* [Task requirements] Scan the records below for the word "text". Copy each line where it appears.

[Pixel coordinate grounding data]
%%

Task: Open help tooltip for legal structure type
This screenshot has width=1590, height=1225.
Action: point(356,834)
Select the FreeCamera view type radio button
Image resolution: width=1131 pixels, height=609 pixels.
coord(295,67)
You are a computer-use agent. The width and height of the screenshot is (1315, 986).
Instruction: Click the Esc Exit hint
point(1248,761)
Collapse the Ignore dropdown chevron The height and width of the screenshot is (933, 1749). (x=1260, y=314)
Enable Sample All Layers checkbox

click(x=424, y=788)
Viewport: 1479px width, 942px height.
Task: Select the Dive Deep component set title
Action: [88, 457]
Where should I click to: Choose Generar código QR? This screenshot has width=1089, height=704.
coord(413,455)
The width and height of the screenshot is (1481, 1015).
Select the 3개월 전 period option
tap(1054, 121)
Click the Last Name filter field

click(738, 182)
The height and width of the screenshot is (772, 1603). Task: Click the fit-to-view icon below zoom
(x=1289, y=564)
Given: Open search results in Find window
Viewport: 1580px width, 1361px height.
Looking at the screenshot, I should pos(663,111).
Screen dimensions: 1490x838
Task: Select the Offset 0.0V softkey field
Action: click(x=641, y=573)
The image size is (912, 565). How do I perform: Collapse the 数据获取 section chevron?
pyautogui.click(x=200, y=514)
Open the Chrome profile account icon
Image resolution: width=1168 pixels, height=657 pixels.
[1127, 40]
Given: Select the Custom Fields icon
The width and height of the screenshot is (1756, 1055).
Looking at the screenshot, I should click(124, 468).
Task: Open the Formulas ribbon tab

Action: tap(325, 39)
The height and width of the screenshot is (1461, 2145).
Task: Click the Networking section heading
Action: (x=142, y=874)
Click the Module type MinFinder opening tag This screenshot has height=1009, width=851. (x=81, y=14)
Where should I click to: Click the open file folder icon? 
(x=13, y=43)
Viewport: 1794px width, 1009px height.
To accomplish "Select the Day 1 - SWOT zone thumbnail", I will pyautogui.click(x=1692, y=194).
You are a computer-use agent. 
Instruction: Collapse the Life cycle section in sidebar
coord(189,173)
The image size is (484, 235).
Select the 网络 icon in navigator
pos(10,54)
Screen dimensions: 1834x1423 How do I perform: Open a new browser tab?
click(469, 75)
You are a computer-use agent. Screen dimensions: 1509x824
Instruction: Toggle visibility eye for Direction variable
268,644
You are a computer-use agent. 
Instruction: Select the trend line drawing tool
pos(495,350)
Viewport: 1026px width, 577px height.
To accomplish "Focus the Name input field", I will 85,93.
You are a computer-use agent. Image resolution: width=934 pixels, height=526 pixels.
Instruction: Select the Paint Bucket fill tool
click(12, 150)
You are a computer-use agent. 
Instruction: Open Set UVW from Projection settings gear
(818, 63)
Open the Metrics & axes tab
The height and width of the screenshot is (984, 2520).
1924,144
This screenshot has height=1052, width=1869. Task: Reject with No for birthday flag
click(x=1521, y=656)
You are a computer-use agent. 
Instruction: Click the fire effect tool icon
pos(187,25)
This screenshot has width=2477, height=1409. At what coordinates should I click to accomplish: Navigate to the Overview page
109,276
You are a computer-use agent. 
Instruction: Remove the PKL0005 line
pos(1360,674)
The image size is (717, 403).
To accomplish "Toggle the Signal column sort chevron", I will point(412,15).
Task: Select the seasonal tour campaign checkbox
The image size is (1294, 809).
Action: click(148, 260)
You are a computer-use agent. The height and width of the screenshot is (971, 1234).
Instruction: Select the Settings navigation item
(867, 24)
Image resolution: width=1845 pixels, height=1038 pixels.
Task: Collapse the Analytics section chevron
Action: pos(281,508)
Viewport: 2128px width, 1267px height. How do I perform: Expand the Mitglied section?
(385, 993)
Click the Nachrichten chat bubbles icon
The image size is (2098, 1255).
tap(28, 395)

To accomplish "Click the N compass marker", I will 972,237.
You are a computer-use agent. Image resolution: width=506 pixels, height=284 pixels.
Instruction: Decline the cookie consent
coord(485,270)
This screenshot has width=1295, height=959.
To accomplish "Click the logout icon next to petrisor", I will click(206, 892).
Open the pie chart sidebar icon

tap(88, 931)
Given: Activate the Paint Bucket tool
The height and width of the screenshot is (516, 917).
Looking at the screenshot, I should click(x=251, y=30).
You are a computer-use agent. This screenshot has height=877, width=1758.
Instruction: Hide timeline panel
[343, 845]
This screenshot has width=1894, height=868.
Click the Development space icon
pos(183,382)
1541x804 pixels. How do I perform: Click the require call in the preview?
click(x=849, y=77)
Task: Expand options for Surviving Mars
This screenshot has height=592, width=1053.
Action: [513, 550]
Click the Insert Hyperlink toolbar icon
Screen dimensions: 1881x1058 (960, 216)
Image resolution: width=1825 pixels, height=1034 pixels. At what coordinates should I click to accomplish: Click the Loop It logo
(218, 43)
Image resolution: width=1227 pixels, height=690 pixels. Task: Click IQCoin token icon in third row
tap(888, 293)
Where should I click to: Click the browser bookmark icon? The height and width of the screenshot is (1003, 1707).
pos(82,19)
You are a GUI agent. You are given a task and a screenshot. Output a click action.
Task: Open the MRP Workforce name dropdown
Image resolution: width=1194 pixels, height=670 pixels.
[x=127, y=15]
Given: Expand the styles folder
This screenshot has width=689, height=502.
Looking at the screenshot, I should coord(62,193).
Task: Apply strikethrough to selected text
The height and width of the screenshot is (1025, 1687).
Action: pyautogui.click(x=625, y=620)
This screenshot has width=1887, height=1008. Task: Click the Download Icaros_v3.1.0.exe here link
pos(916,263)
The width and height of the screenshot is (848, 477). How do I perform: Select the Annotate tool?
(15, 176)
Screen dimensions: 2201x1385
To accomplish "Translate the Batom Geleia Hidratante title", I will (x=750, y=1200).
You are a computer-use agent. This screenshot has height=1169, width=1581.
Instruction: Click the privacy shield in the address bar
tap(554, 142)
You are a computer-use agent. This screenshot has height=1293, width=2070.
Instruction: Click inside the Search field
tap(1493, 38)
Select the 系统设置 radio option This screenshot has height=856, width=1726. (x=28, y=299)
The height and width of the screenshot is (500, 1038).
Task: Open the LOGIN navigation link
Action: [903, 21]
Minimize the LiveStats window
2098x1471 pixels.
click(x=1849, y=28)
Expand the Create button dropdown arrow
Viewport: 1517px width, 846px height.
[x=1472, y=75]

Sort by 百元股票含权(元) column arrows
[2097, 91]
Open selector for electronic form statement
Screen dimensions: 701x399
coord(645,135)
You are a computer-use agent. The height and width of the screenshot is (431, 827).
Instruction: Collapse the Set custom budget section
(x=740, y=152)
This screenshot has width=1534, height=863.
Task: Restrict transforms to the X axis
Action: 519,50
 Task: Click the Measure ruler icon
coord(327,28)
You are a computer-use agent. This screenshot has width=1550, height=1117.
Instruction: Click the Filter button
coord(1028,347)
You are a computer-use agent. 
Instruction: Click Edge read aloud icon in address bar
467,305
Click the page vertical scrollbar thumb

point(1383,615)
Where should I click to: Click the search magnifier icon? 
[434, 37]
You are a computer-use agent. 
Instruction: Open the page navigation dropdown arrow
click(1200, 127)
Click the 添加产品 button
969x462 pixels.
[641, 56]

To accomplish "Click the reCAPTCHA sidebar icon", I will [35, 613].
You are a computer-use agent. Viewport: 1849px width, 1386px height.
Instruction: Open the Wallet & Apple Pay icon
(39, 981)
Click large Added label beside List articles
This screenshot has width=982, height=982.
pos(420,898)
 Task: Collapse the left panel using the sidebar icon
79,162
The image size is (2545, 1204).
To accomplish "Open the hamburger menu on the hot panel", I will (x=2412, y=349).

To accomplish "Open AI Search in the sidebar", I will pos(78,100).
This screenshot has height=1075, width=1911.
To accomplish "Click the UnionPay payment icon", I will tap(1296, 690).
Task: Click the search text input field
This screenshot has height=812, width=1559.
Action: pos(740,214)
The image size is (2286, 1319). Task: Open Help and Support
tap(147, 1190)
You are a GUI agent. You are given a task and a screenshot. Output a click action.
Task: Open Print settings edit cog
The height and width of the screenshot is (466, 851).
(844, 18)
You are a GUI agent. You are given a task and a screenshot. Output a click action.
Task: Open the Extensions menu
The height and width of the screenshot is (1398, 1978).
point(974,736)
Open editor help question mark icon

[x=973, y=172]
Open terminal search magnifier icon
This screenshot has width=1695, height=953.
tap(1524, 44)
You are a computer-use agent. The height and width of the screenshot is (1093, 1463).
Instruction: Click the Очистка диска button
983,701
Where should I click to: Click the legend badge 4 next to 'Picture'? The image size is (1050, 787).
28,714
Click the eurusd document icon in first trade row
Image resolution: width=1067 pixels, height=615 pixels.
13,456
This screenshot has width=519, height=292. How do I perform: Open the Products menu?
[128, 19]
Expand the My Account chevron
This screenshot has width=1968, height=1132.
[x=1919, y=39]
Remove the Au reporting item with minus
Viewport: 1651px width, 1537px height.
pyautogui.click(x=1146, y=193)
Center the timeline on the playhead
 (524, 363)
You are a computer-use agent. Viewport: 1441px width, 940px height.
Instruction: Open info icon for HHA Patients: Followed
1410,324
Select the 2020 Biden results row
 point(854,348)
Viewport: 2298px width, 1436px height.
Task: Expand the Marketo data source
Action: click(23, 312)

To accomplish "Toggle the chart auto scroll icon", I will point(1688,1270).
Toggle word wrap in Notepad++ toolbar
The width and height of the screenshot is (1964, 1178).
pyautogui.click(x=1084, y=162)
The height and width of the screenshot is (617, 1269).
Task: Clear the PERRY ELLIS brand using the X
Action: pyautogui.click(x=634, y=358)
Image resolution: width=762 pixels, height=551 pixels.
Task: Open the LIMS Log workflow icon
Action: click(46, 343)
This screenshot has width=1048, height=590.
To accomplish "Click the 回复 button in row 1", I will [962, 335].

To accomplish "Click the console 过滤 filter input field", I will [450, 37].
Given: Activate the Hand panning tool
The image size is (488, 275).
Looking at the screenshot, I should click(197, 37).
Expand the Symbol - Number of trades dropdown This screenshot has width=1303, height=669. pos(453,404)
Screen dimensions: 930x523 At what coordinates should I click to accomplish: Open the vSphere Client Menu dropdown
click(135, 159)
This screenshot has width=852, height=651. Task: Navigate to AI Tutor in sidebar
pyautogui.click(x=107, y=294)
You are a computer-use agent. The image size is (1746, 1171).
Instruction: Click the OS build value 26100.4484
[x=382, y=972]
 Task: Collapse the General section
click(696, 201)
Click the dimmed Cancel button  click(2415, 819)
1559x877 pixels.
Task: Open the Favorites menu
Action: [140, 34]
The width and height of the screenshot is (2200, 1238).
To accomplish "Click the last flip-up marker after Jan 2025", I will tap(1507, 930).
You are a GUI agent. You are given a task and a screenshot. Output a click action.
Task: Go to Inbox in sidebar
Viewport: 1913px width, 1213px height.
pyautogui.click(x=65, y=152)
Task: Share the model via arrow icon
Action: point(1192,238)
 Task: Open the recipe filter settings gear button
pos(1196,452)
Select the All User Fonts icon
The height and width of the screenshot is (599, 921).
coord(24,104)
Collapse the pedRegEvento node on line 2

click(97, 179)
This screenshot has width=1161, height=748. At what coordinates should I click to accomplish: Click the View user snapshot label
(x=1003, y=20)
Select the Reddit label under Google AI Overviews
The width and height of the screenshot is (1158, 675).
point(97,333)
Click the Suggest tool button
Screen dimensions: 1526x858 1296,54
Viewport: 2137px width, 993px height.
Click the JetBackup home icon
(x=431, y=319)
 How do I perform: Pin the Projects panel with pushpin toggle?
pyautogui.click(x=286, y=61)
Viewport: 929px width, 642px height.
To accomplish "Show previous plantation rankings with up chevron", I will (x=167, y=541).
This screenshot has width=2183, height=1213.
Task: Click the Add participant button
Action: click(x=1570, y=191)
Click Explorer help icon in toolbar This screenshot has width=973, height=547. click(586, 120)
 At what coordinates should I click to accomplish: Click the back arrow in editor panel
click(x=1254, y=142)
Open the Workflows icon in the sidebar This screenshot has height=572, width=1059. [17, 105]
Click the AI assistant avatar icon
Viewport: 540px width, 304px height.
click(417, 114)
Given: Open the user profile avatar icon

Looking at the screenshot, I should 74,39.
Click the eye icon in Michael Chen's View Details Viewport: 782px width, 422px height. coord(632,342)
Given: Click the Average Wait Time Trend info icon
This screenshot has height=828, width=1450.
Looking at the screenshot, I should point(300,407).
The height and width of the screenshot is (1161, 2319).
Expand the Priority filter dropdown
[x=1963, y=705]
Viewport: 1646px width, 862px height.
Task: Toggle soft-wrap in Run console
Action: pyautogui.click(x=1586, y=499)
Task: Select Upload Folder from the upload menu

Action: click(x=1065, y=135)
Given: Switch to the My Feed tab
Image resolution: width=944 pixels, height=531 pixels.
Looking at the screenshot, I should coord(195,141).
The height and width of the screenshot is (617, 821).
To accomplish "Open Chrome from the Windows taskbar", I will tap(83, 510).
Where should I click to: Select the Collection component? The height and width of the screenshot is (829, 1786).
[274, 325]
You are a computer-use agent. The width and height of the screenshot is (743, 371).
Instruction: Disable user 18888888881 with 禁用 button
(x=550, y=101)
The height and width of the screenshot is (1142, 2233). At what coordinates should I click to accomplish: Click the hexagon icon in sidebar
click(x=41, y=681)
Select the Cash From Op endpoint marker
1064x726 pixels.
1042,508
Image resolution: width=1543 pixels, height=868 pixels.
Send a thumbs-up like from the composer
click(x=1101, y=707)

%%

* [Exercise result]
Task: Apply strikethrough to selected text
Task: Click the search text input field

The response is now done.